How New York Times lawsuit against OpenAI & Microsoft adds to AI regulation debate

By Ann Roberts On Dec 30, 2023

New Delhi: The New York Times (NYT) Wednesday sued ChatGPT creator OpenAI and Microsoft — an investor that owns 49 percent of the former — over “unlawful” use of content protected by US copyright law, a first for a news publication.

In the lawsuit filed in a federal court in Manhattan, NYT has argued that, due to its content being used in training the generative AI tools, the latter can “can generate output that recites Times content verbatim, closely summarises it and mimics its expressive style…These tools also wrongly attribute false information to The Times.”

The case could test the legal boundaries of AI in the US and set important precedents for the wider world, at a time when the technology’s explosive growth is far outpacing most regulatory regimes, including that of India.

ThePrint looks at the lawsuit and other cases against OpenAI, as well as the wider regulatory lacunae this battle has drawn attention to.

What are the charges?

Seeking large damages without citing a specific amount, the New York Times lawsuit says OpenAI was “built in large part on the unlicensed exploitation of copyrighted works belonging to The Times and others.” It adds that the company is now valued as high as $90 billion, with a projected revenue of over $1 billion in 2024.

The Times, on the other hand, has been “deprived of subscription, licensing, advertising and affiliate revenue” worth “billions of dollars in statutory and actual damages that they owe for the unlawful copying and use of The Times’s uniquely valuable works”.

The lawsuit comes after negotiations since April, the publishers claim. These were inconclusive, NYT says, due to the defendants insisting that their actions be protected as “fair use” because the “use of copyrighted content to train GenAI models serves a new ‘transformative’ purpose”.
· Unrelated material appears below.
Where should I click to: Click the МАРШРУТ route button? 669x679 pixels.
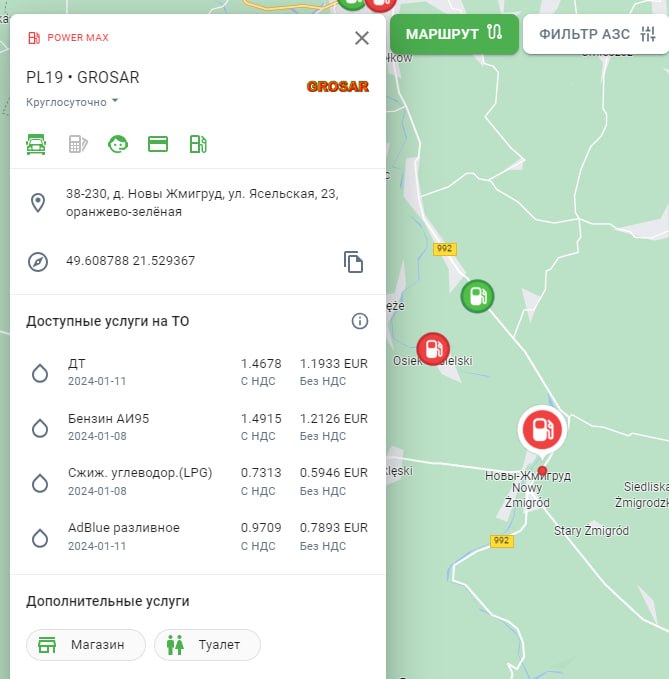tap(454, 34)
The lawsuit contests this defence, saying there is “there is nothing transformative about using The Times’s content without payment to create products that substitute for The Times and steal audiences away from it. Because the outputs of Defendants’ GenAI models compete with and closely mimic the inputs used to train them, copying Times works for that purpose is not fair use.”
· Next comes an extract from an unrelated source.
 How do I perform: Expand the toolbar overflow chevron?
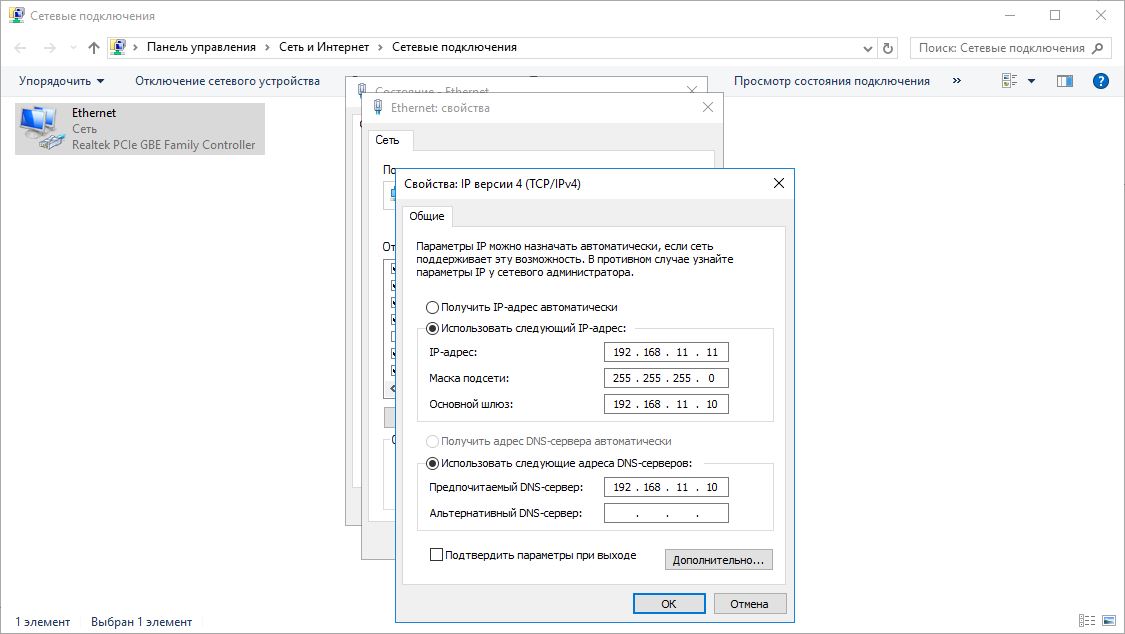[x=957, y=81]
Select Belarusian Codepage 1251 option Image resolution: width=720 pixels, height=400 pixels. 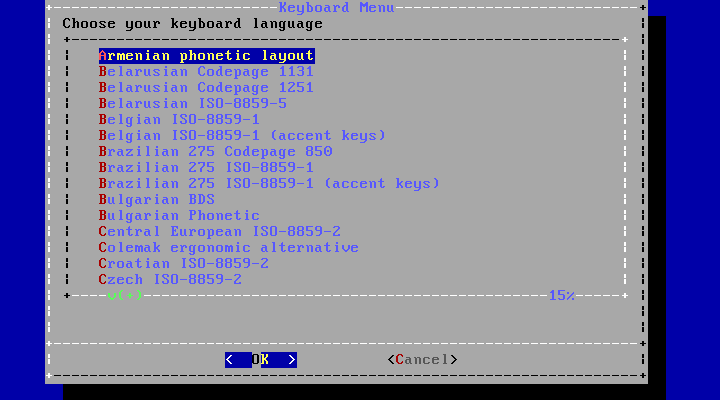(206, 88)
As examples, the lawsuit shows samples of text that were allegedly extracted directly from an NYT article without providing a link to the story or the referral links that bring in money, contrasting this with the established practices of search engines.
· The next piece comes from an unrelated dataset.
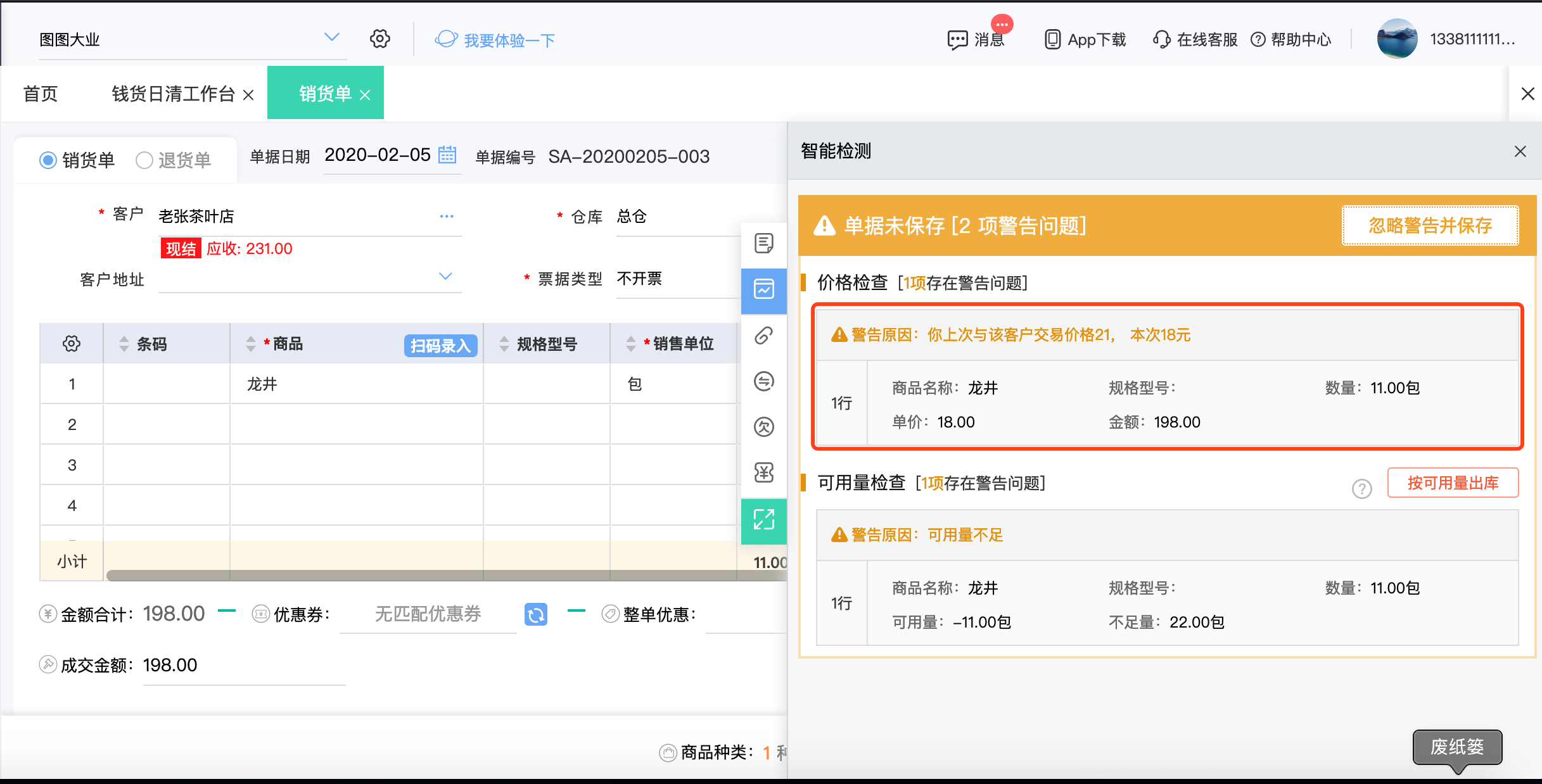
Task: Select 退货单 radio button
Action: pos(144,157)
Also read: Global policymakers don’t understand AI enough to regulate it. Tech companies must step up now

‘A vacuum that no computer or AI can fill’

The lawsuit argues that OpenAI’s practices undermine investment in journalism, including future AI licensing.

Highlighting 100 examples of alleged copyright infringement with examples of copied content, the lawsuit cites the human effort and financial investment that goes into the paper’s “copyrighted news articles, in-depth investigations, opinion pieces, reviews, how-to guides, and more”. Copying content from these “threatens The Times’s ability to provide that service”.

“If The Times and other news organisations cannot produce and protect their independent journalism, there will be a vacuum that no computer or artificial intelligence can fill,” the lawsuit says.

It further calls OpenAI “a business model based on mass copyright infringement” adding that “all of the OpenAI Defendants have been either directly involved in or have directed, controlled, and profited from OpenAI’s widespread infringement and commercial exploitation of Times works, through a series of holding and shell companies which were directly involved in the design, development, and commercialisation of OpenAI’s GPT-based products, and directly engaged in the widespread reproduction, distribution, and commercial use of Times works. ‘

The lawsuit draws attention to the possible harm that “hallucination”— a phenomenon where chatbots provide incorrect information that is then incorrectly attributed to a source — may do to The Times‘s reputation.

It also highlights the importance of NYT articles as sources for ChatGPT, accounting for more than 1 percent of sources listed in OpenWebTxt2, a dataset used in training ChatGPT’s third version.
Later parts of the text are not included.